Set problem A.
From the passage on Hawaiian reef fish, list every fish biomass density given in tons per hectare, each with the place or region it applies to.
Set problem B.
Answer these questions from the passage on Hawaiian reef fish:
(i) In what unit does the Friedlander & DeMartini article express biomass?
(ii) What was Hanauma Bay the first of in Hawai`i?
(iii) Which basalt islands are named?

Text shown.

It would also be meaningless to compare the biomass of fish around a small island to that around a large atoll. This is where the concept of density comes in: biomass density is the biomass of fish per unit volume. In the Friedlander & DeMartini article , biomass is expressed in terms of metric tons per hectare . So, in this discussion think in terms of the sheer weight of fish in a sample slice of the water column.
Now that we understand the units, let's answer a revised version of the question:
How do the fish biomass densities compare between the NWHI and the MHI?
Overall mean (average) biomass density in the NWHI is 2.44 tons/hectare, while the mean across the MHI it is 0.68 tons/hectare. That's over 3.5 times or 350% more fish by weight in a given amount of reef area in the NWHI!
This difference is quite striking, especially when you consider the fact that the MHI are much larger islands that provide the reefs with nutrients through runoff from vegetated watersheds. The extra nutrients should lead to a more productive ecosystem in the MHI reefs than the NWHI reefs, which are accompanied by very small islands or no islands at all.
If we look at individual islands and atolls rather than these two large regions, Pearl and Hermes Atoll is the most productive area in terms of fish biomass, with 4.64 tons/hectare; while Kauai is the least productive, with 0.41 tons/hectare. Why is the "garden isle" relatively sparse on fish, even falling behind O`ahu, where over 70% of the human population resides?
Why is there such a difference in biomass?
It is not difficult to identify the cause of these differences: the data speaks for itself.
Let's look at O`ahu. Hanauma Bay is the first "no-take" (no fishing allowed) marine protected area established in Hawai`i. If Hanauma Bay data is excluded from the O`ahu data, the biomass for the remainder (where fishing is generally allowed) drops to 0.24 tons/hectare: the lowest among all locations studied.
Now consider Kahoolawe, which is uninhabited and administered under rules that strictly limit reef fishing. Although terrestrial life on Kahoolawe is sparse, it has the richest fish ecosystem in the MHI as measured in terms of fish biomass: 1.28 tons/hectare, a figure similar to that of Kure Atoll.
We can learn more by comparing the types of fishes found at the locations studied.
How do the types of fish differ between the MHI and NWHI?
Scientists use the phrase "fish assemblage" to refer to the collection of species and their relative abundance in a given location. It's a convenient phrase, so we'll use it here as well.
Friedlander and DeMartini used multivariate statistics to place the islands on a statistical "map" based on their fish assemblages rather than on geographic location. Two islands are closer together on this map if they have similar fish assemblages, and further apart if the fish are different. Looking along the horizontal direction of their statistical map, the MHI are clustered together and clearly separated from the NWHI. That is, the fish species found around the NWHI are similar to each other but different from the NWHI. Looking along the vertical dimension of the map, basalt islands such as Gardner, Necker and Nihoa (around which the water drops off quickly into deep reefs exposed to ocean weather) are near each other and separated from the atolls and reefs (which have much more protected shallow water). This tells us that the type of fish differ according to their environments.

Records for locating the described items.

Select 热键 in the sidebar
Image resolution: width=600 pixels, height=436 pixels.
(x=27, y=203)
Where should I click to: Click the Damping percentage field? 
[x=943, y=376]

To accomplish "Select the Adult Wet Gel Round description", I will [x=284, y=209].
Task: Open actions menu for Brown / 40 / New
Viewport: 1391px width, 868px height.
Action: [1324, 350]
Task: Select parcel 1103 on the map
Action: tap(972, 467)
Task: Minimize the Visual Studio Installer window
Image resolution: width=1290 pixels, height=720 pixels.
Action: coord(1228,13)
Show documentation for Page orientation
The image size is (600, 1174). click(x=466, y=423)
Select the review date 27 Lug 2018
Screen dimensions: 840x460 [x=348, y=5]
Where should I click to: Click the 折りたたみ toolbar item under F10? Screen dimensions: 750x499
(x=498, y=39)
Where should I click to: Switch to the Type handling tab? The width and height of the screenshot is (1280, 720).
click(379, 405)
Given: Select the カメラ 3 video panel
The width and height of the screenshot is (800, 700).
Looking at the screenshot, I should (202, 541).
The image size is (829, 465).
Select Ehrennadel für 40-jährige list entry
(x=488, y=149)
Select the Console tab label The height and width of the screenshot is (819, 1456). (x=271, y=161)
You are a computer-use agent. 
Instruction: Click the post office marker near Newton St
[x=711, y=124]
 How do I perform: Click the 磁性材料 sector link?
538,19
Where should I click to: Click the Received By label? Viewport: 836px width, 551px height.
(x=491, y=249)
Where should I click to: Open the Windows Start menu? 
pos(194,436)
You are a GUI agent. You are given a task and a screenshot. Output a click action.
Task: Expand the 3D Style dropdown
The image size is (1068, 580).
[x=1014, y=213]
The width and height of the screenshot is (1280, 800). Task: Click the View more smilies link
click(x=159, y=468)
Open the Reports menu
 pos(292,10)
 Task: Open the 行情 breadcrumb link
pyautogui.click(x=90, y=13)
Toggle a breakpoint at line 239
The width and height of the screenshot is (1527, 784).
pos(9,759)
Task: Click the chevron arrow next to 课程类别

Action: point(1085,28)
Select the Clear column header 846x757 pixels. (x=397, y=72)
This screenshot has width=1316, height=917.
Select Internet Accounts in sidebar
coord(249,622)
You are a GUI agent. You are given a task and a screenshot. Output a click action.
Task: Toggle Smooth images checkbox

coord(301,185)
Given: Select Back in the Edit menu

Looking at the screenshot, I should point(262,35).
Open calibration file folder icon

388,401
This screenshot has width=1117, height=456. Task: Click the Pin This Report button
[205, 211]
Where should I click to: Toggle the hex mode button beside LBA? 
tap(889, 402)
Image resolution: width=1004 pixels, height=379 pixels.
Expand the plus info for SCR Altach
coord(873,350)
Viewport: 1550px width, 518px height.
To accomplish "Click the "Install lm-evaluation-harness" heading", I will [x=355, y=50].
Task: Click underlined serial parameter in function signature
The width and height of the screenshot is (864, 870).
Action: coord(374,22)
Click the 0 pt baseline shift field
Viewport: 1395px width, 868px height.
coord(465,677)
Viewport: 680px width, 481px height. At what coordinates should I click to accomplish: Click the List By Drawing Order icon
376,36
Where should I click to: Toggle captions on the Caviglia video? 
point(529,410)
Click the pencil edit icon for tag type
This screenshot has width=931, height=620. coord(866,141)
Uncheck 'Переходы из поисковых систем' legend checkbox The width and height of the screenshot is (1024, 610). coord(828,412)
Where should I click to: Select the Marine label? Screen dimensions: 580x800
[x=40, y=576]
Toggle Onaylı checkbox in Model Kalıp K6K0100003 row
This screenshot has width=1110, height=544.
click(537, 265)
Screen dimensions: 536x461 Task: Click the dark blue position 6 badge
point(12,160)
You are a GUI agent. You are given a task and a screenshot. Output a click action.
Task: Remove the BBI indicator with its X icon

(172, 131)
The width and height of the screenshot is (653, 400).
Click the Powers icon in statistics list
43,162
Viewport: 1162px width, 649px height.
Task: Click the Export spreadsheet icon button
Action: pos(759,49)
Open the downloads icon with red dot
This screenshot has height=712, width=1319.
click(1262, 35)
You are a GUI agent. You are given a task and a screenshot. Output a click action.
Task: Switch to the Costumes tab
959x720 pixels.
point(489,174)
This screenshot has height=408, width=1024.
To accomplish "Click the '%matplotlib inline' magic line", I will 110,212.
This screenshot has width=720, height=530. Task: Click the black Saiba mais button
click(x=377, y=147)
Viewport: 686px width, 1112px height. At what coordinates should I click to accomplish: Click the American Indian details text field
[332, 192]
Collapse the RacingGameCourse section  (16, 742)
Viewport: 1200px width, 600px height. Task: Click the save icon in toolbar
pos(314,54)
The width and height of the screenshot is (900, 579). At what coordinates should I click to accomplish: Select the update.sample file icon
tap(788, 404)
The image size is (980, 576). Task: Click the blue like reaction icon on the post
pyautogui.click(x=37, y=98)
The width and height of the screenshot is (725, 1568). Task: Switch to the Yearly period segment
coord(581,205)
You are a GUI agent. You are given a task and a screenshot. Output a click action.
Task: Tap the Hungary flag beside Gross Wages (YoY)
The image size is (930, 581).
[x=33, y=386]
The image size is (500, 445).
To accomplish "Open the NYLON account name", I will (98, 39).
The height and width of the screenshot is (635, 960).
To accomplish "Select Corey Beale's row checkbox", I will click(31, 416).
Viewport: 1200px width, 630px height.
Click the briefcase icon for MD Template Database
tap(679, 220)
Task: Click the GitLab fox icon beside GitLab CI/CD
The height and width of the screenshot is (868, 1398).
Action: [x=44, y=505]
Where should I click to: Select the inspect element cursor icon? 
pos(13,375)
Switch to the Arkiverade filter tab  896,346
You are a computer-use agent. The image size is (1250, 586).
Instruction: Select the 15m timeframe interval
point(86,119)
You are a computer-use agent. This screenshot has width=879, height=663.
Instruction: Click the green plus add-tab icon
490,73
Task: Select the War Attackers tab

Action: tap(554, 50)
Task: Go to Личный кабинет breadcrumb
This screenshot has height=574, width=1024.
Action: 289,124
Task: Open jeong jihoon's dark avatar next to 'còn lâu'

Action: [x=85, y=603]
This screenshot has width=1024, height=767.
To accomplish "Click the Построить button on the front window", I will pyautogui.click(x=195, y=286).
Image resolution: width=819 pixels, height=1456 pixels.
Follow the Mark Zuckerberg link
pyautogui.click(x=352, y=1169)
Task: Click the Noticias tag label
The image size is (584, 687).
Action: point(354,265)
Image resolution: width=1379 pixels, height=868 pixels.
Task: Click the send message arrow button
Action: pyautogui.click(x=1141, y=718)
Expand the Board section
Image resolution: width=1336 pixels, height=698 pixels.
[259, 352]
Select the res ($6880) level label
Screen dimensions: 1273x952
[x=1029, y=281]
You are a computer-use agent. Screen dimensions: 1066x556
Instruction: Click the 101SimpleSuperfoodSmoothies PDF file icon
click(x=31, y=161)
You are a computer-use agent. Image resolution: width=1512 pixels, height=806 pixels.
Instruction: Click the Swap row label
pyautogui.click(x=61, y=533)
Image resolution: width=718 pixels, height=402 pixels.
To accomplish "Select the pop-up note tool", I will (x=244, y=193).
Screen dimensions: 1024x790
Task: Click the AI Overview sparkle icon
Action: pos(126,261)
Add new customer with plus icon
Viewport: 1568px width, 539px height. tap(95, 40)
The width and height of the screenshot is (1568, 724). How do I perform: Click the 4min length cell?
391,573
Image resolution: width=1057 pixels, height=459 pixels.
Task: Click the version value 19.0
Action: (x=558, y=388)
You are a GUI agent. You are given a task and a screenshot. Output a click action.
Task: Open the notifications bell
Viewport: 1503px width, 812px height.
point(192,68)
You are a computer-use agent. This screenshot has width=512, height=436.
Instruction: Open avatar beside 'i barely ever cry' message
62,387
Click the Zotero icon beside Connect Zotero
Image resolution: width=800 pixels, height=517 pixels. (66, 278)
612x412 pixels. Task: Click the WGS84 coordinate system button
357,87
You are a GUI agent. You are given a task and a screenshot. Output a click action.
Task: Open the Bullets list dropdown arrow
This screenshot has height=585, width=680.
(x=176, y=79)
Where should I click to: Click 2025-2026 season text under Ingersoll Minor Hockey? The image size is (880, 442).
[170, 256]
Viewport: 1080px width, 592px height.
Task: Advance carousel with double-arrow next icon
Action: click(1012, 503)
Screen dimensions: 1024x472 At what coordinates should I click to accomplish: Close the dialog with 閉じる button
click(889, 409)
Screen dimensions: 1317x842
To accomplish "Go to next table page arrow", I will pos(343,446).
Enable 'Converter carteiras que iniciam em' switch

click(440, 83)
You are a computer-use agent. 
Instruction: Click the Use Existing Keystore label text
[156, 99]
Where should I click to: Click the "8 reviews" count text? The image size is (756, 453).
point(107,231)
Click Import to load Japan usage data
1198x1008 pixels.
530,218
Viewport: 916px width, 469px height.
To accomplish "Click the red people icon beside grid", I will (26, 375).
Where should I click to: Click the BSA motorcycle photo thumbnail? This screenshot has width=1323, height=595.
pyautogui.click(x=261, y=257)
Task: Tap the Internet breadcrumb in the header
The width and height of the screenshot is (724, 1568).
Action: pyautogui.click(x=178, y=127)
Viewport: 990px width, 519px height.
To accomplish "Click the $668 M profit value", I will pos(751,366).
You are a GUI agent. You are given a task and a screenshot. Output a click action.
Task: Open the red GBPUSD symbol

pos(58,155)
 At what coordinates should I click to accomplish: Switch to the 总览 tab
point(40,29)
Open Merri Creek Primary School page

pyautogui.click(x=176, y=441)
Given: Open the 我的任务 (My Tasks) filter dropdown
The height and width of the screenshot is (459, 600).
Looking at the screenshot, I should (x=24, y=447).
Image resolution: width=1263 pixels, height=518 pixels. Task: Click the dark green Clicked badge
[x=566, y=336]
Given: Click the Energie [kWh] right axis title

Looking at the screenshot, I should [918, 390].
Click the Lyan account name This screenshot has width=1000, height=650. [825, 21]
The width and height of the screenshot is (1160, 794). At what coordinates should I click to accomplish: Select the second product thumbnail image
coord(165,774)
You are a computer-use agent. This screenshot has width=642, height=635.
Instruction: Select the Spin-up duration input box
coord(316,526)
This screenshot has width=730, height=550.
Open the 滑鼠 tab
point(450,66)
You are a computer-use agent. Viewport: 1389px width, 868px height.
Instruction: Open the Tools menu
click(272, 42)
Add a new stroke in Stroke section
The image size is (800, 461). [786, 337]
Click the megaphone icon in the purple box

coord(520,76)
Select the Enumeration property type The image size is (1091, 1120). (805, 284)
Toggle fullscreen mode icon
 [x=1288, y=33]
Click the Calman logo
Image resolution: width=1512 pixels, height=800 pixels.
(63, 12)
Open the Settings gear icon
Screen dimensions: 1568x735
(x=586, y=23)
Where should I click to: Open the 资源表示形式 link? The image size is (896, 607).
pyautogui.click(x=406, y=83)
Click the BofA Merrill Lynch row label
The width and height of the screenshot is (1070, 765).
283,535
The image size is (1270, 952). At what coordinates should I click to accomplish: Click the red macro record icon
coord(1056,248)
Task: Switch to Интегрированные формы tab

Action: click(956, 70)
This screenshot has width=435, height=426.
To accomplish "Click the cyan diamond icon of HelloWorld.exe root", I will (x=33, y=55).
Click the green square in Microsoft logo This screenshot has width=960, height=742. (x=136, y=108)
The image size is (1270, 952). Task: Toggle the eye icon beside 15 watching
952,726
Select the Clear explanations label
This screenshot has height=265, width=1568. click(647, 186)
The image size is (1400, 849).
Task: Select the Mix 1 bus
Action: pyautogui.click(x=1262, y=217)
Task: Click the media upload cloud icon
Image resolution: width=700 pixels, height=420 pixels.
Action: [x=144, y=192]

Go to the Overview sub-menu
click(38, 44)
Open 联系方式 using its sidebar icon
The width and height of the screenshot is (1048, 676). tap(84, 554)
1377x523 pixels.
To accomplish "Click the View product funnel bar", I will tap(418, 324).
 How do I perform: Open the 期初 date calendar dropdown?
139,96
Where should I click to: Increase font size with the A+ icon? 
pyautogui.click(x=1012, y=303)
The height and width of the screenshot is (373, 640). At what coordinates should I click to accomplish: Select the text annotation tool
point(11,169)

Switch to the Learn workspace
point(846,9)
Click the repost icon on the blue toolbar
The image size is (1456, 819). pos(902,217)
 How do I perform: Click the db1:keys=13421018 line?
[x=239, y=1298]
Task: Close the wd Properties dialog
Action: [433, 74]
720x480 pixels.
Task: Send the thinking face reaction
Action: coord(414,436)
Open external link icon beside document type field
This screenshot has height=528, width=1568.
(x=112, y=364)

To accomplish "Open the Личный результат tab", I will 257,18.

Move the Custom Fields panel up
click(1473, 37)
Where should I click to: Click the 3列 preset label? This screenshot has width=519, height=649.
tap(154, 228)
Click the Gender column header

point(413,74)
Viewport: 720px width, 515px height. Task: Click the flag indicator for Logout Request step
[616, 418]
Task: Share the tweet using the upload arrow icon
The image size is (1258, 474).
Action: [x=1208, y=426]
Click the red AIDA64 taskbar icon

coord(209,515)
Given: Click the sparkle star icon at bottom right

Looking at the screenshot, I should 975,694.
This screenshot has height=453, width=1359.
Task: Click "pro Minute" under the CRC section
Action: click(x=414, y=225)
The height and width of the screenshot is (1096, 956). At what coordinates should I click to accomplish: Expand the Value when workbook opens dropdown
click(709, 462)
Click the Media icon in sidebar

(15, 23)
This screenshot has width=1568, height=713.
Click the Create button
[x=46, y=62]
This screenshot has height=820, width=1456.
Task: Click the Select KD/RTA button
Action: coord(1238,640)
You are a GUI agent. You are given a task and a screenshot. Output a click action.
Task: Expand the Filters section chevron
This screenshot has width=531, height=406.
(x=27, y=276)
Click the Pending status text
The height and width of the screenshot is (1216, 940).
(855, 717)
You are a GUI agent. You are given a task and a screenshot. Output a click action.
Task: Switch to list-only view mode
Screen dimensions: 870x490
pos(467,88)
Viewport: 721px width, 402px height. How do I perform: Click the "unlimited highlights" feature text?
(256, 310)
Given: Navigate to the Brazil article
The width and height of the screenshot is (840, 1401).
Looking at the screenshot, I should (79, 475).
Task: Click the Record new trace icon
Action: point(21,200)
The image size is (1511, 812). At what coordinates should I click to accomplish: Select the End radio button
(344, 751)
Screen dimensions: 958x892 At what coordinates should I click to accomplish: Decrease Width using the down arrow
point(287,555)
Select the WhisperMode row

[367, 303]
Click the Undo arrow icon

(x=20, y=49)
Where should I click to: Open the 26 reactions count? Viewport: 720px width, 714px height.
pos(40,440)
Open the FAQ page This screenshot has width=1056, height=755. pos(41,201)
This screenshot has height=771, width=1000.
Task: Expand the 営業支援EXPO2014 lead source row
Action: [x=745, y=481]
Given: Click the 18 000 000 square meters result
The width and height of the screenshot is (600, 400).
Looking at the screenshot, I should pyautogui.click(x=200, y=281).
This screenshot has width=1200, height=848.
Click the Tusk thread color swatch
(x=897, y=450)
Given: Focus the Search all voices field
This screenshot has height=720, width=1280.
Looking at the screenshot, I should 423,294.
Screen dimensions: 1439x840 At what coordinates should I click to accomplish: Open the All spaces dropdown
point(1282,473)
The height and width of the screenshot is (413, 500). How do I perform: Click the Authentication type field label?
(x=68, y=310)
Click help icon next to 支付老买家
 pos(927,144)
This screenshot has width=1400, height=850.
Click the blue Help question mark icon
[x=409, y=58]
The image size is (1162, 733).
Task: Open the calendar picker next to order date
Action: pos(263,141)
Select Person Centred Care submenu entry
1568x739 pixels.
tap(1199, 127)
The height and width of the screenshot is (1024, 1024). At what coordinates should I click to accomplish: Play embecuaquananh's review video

Finished answer A.
- Northwestern Hawaiian Islands (NWHI), overall mean: 2.44 tons/hectare
- Main Hawaiian Islands (MHI), mean: 0.68 tons/hectare
- Pearl and Hermes Atoll: 4.64 tons/hectare
- Kauai: 0.41 tons/hectare
- O`ahu without the Hanauma Bay data: 0.24 tons/hectare
- Kahoolawe: 1.28 tons/hectare

Finished answer B.
(i) Metric tons per hectare.
(ii) It was the first "no-take" (no fishing allowed) marine protected area established in Hawai`i.
(iii) Gardner, Necker and Nihoa.